Io sono Jenny!
Siamo nel 1977 e, all’interno di un panorama musicale italiano spaccato in due, diviso tra la poetica dei grandi cantautori e la merda propinata per far leva sui buoni sentimenti, Vasco Rossi presenta al pubblico “Jenny è Pazza”, un testo nel quale la mano dell’autore è un ariete che sfonda il muro dietro cui, in tanti, troppi si nascondevano.
Di depressione ne parlavano in pochi, quasi nessuno, un vero e proprio tabù, un argomento che doveva rimanere tra le pareti di casa.
Vasco fa centro.
Jenny non è una persona reale, Jenny è Vasco, Jenny è l’impersonificazione della depressione. Jenny siamo tutti noi che la viviamo sulla nostra pelle.

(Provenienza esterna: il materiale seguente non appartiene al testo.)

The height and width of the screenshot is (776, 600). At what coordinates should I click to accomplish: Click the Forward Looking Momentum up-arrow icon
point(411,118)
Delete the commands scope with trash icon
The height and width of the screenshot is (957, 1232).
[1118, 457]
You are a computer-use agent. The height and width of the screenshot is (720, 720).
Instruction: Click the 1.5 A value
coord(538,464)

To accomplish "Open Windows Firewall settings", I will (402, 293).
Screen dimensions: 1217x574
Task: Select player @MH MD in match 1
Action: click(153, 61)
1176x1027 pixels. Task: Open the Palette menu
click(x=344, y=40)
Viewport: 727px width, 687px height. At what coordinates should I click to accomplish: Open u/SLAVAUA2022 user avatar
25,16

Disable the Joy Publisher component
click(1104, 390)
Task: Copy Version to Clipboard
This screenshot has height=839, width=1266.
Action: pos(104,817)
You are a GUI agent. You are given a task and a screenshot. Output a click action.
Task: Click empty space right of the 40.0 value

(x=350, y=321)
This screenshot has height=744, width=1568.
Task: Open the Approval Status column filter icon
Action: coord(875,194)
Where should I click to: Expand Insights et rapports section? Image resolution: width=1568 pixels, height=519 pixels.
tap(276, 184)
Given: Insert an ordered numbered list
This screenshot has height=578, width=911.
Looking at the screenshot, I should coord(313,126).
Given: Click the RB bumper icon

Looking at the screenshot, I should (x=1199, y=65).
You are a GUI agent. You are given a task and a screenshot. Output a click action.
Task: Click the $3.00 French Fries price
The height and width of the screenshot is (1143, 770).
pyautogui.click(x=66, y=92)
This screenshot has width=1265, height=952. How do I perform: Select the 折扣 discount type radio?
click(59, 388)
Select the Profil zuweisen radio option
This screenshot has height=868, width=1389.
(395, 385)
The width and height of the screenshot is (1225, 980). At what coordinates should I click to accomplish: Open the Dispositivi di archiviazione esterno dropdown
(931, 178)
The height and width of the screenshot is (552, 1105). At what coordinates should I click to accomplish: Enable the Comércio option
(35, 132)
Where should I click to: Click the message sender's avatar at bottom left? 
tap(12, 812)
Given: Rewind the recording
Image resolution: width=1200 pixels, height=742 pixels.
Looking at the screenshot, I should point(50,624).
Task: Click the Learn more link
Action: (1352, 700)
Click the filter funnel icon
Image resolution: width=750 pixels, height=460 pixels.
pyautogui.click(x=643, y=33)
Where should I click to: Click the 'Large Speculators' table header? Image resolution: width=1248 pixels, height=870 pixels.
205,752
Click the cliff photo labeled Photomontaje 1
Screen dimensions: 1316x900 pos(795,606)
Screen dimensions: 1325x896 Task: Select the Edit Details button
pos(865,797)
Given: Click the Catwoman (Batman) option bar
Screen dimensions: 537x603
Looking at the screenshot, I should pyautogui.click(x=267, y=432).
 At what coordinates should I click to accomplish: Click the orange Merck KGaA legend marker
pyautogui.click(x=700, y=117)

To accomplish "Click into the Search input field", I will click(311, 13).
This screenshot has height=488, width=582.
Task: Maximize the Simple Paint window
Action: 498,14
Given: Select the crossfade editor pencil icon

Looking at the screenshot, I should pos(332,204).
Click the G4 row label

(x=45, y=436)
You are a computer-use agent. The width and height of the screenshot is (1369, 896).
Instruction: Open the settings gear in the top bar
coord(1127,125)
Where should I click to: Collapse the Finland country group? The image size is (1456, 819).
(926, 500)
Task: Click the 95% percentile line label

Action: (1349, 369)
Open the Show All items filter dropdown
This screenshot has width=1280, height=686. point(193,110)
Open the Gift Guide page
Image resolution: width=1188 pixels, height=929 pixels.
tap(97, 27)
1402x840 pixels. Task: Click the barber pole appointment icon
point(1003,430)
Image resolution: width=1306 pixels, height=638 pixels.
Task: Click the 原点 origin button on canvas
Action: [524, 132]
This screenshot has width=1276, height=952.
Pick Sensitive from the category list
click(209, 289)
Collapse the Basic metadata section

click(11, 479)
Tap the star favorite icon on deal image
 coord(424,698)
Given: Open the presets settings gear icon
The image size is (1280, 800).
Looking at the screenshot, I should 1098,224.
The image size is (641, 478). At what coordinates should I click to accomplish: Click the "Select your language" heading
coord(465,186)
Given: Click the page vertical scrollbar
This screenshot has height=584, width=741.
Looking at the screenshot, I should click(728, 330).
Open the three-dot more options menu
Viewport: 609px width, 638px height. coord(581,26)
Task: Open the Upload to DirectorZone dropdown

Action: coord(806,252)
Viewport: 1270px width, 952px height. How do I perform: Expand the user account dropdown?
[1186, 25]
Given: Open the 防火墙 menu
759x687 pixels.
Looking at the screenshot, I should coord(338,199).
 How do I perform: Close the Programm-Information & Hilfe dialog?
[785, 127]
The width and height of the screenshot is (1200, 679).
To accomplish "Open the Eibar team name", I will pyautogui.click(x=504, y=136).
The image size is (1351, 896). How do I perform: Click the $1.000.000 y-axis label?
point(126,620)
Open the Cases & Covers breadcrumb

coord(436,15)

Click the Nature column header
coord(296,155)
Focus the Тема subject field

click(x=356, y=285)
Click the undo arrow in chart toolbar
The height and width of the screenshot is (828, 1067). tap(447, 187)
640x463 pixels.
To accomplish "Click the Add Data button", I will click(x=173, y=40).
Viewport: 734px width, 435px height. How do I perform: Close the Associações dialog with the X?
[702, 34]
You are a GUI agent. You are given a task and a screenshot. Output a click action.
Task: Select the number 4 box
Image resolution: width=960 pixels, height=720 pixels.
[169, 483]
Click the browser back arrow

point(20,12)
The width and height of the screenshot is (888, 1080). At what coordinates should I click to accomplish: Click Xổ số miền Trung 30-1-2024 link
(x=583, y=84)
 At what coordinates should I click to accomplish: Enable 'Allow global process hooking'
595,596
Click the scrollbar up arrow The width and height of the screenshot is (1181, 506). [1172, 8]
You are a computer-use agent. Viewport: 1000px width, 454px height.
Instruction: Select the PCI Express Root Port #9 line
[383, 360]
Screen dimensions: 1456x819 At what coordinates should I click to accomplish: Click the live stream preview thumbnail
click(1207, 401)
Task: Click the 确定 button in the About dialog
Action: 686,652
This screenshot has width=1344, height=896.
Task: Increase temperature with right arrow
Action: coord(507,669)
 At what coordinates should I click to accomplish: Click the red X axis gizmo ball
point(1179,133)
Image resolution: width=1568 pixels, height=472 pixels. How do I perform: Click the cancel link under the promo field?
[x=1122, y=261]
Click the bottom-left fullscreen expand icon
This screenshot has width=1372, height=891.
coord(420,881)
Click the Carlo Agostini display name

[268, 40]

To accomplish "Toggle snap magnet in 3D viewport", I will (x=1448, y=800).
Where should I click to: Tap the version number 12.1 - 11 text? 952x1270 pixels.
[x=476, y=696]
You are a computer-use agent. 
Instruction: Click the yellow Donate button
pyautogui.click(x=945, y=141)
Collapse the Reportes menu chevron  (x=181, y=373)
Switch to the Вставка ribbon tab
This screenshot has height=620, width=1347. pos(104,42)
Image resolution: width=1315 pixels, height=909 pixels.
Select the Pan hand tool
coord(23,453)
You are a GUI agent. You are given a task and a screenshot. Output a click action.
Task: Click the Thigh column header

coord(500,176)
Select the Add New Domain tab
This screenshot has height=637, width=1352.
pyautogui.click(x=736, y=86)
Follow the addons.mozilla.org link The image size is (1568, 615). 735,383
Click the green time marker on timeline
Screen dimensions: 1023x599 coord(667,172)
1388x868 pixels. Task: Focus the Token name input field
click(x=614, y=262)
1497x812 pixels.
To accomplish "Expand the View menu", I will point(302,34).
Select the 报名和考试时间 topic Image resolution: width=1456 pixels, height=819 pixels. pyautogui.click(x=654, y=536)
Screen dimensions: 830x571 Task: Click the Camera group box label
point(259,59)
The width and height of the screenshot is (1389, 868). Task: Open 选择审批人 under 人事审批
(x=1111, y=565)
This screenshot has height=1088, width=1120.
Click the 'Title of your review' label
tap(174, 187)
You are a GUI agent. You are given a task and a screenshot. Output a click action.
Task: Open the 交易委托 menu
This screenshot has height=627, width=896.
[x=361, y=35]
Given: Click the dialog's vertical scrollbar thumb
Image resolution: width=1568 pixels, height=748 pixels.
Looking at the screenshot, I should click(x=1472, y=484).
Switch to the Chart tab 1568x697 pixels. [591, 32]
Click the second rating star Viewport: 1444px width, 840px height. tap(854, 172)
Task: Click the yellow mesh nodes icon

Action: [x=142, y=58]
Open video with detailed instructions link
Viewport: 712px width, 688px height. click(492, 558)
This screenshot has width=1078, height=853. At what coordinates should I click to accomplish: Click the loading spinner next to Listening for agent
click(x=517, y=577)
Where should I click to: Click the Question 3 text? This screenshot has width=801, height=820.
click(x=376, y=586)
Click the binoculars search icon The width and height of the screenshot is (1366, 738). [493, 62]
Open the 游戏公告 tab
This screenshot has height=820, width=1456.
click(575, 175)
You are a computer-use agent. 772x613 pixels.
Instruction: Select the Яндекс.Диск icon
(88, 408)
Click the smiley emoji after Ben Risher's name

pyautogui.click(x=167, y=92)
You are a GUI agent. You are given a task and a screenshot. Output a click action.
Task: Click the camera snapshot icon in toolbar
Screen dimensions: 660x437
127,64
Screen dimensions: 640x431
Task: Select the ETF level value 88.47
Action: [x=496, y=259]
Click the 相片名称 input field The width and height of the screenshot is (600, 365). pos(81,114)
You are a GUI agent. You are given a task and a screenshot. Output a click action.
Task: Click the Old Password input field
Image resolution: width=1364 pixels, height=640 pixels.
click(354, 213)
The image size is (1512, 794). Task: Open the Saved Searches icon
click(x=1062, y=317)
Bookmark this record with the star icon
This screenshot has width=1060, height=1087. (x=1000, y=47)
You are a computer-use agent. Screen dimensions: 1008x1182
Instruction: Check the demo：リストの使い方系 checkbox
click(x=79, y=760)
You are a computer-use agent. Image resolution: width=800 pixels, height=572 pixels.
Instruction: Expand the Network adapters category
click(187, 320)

Con poesia racconta la sofferenza, il patimento fisico e psichico che si nasconde dietro la malattia.
É di questo che stiamo parlando.
Una malattia che si insidia piano piano nell’anima risucchiandone la linfa e frantumando l’esistenza: “Jenny non vuol più parlare – non vuol più giocare – vorrebbe soltanto dormire – Jenny non vuol più capire – sbadiglia soltanto – non vuol più nemmeno mangiare.”
Un male in grado di spegnere le emozioni che, risucchiate dentro un vortice, vengono sputate dentro a un buco nero: “Jenny non sente più niente-non sente le voci che il vento le porta-Jenny è stanca-Jenny vuole dormire.”
Qualcuno, in pochi, a volte, si domandano il motivo. Probabilmente, si chiedono da cosa è scaturito tutto: “Jenny ha lasciato la gente- a guardarsi stupita-a cercar di capir cosa”, senza realmente comprendere.
Siamo del campo dell’irrazionale, di qualcosa che apparentemente non esiste, ma le cui fondamenta sono estremamente razionali.
La canzone ha quasi cinquanta anni, cosa è cambiato da allora?
Il testo sottolinea lo stigma ancora attuale rispetto al problema.
Certo, adesso, se ne può parlare con gli addetti ai lavori, ma nel confronto con l’altro diventa causa di isolamento.
Il nostro è un Paese che non ha una vera cultura della salute mentale.
Così lontani dall’accettare che, come si ammala il corpo, la stessa identica sorte può toccare alla psiche, rendendo il soggetto un morto in vita considerato, a volte, una palla al piede, un peso da evitare per non essere assorbiti dalla sua tossicità.
Chi soffre di depressione viene, spesso, considerato pazzo, ovviamente nel senso bieco del termine: “Jenny è pazza c’è chi dice anche questo” escluso, demonizzato, lasciato solo nel suo vomito: “Jenny non può più restare- portatela via- rovina il morale alla gente”.
Cosa rimarrà? “Jenny ha pagato per tutti -ha pagato per noi – che restiamo a guardarla ora Jenny è soltanto un ricordo-qualcosa di amaro da spingere giù in fondo”.
La conclusione, allora come oggi rimane la stessa: finché continueremo a guardare gli altri con occhi bendati, il punto di non ritorno è inevitabile, perché Jenny… “Io che l’ho vista piangere di gioia e ridere- che più di lei la vita credo mai nessuno amò- io non vi credo lasciatela stare -voi non potete”.
Diciannove anni dopo, Jenny si trasforma in Sally: “Sally che non ha più voglia di fare la guerra, che ha già visto che cosa ti può crollare addosso, che è già stata punita”, con una riflessione finale “Ed un pensiero le passa per la testa /Forse la vita non è stata tutta persa/Forse qualcosa s’è salvato/Forse davvero non è stato poi tutto sbagliato/ Forse era giusto così/Forse, ma forse, ma sì…”
Articolo a cura di Mara e Stefano Cozzoli.